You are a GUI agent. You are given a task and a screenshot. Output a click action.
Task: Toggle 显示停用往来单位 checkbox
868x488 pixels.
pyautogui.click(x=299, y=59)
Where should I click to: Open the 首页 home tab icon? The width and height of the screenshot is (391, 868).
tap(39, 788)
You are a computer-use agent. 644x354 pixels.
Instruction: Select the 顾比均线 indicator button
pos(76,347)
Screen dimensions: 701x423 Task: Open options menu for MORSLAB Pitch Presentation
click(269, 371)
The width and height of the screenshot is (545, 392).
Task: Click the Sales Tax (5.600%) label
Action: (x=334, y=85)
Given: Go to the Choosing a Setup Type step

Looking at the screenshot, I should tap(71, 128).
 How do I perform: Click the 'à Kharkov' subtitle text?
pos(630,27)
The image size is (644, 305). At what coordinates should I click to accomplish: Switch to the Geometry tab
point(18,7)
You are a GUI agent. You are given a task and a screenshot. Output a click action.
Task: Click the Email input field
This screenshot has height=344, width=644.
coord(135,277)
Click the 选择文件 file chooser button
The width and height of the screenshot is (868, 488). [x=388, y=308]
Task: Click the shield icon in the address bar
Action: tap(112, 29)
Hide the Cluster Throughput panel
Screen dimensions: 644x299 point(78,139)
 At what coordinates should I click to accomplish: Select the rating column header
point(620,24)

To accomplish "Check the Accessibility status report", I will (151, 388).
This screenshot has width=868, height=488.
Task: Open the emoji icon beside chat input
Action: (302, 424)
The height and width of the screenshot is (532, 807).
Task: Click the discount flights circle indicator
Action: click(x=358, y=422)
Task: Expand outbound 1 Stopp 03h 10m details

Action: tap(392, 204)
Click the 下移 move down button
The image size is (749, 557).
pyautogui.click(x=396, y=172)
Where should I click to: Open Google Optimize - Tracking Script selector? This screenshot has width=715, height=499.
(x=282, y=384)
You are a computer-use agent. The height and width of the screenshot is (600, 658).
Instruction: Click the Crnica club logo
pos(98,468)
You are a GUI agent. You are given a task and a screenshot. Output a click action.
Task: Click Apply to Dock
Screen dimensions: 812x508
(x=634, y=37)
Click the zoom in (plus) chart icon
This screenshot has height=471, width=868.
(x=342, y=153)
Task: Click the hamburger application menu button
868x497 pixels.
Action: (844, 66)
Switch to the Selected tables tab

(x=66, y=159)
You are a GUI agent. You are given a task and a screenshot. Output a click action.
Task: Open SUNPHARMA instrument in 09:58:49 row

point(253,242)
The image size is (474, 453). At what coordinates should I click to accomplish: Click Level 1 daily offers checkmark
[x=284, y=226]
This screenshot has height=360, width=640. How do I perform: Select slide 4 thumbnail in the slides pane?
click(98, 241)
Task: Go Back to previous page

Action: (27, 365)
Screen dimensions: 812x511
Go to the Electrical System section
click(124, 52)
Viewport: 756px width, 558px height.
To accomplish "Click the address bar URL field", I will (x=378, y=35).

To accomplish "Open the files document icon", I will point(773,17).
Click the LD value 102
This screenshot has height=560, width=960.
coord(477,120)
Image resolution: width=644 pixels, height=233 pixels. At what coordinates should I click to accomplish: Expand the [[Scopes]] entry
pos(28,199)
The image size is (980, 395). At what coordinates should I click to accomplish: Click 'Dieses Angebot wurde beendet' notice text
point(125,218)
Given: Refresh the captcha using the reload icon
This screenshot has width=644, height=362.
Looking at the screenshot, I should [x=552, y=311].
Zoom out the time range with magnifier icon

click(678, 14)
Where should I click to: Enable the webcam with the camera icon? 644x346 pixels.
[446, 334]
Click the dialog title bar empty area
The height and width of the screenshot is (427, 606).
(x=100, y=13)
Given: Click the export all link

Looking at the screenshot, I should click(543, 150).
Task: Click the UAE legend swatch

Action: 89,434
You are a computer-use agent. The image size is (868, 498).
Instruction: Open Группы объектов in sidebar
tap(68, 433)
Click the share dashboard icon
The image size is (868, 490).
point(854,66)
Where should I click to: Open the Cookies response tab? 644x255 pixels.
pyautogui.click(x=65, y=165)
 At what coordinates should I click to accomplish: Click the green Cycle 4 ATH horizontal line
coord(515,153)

- **WHAT THE TASK REQUIRES**: Render the records from the line containing "Click the 下移 move down button" through the line containing "(x=66, y=159)" as a Markdown table with a Row column holding the row number and a Line column holding that line. Omit any blank lines.

- **TASK SOLUTION**:
| Row | Line |
|---|---|
| 1 | Click the 下移 move down button |
| 2 | The image size is (749, 557). |
| 3 | pyautogui.click(x=396, y=172) |
| 4 | Where should I click to: Open Google Optimize - Tracking Script selector? This screenshot has width=715, height=499. |
| 5 | (x=282, y=384) |
| 6 | You are a computer-use agent. The height and width of the screenshot is (600, 658). |
| 7 | Instruction: Click the Crnica club logo |
| 8 | pos(98,468) |
| 9 | You are a GUI agent. You are given a task and a screenshot. Output a click action. |
| 10 | Task: Click Apply to Dock |
| 11 | Screen dimensions: 812x508 |
| 12 | (x=634, y=37) |
| 13 | Click the zoom in (plus) chart icon |
| 14 | This screenshot has height=471, width=868. |
| 15 | (x=342, y=153) |
| 16 | Task: Click the hamburger application menu button |
| 17 | 868x497 pixels. |
| 18 | Action: (844, 66) |
| 19 | Switch to the Selected tables tab |
| 20 | (x=66, y=159) |